> [Supplied data]
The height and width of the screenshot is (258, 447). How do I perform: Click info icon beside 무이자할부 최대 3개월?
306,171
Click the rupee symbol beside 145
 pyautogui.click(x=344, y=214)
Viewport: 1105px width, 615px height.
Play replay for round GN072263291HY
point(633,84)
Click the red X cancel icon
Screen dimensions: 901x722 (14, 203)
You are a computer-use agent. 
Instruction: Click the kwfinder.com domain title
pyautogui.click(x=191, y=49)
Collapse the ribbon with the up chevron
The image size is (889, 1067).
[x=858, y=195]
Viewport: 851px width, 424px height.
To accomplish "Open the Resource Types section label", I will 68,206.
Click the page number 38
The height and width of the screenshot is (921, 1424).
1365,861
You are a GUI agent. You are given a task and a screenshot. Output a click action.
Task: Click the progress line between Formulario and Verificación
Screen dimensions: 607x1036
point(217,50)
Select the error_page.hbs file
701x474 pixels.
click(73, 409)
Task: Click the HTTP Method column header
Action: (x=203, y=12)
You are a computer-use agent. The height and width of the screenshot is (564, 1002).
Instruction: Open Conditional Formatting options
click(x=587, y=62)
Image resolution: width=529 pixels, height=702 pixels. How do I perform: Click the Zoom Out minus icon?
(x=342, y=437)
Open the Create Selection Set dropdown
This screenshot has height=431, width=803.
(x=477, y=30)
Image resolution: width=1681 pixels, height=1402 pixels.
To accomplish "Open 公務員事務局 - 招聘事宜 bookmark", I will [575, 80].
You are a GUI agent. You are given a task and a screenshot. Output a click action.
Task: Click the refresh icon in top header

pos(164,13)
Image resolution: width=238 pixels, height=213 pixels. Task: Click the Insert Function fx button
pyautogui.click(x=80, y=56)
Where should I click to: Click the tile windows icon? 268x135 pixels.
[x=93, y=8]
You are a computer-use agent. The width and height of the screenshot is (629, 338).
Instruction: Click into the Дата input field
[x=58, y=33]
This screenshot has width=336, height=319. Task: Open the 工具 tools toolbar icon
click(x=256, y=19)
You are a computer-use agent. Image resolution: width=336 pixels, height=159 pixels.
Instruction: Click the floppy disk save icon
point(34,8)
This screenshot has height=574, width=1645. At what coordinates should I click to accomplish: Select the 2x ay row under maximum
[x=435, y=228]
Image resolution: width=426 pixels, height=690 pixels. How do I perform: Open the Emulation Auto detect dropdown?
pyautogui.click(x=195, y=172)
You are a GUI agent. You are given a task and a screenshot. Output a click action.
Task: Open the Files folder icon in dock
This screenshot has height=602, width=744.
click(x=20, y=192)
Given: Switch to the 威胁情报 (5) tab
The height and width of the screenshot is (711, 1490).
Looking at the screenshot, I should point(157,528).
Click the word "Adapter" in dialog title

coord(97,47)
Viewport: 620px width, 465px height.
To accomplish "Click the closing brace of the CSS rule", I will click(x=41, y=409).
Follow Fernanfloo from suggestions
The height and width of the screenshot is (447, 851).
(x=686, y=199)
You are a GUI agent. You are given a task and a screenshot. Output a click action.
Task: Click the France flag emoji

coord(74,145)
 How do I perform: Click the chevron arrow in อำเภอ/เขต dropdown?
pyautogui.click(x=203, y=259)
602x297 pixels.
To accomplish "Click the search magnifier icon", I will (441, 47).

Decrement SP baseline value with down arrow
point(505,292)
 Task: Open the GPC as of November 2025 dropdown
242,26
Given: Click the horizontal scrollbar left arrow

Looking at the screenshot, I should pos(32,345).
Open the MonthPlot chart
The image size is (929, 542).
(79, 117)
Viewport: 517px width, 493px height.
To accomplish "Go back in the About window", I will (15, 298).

> [Exercise aim]
Working through the entries above, copy every line in which "will" is found.

> [Expected answer]
To accomplish "Open the Resource Types section label", I will 68,206.
To accomplish "Open 公務員事務局 - 招聘事宜 bookmark", I will [575, 80].
To accomplish "Click the closing brace of the CSS rule", I will click(x=41, y=409).
To accomplish "Click the search magnifier icon", I will (441, 47).
To accomplish "Go back in the About window", I will (15, 298).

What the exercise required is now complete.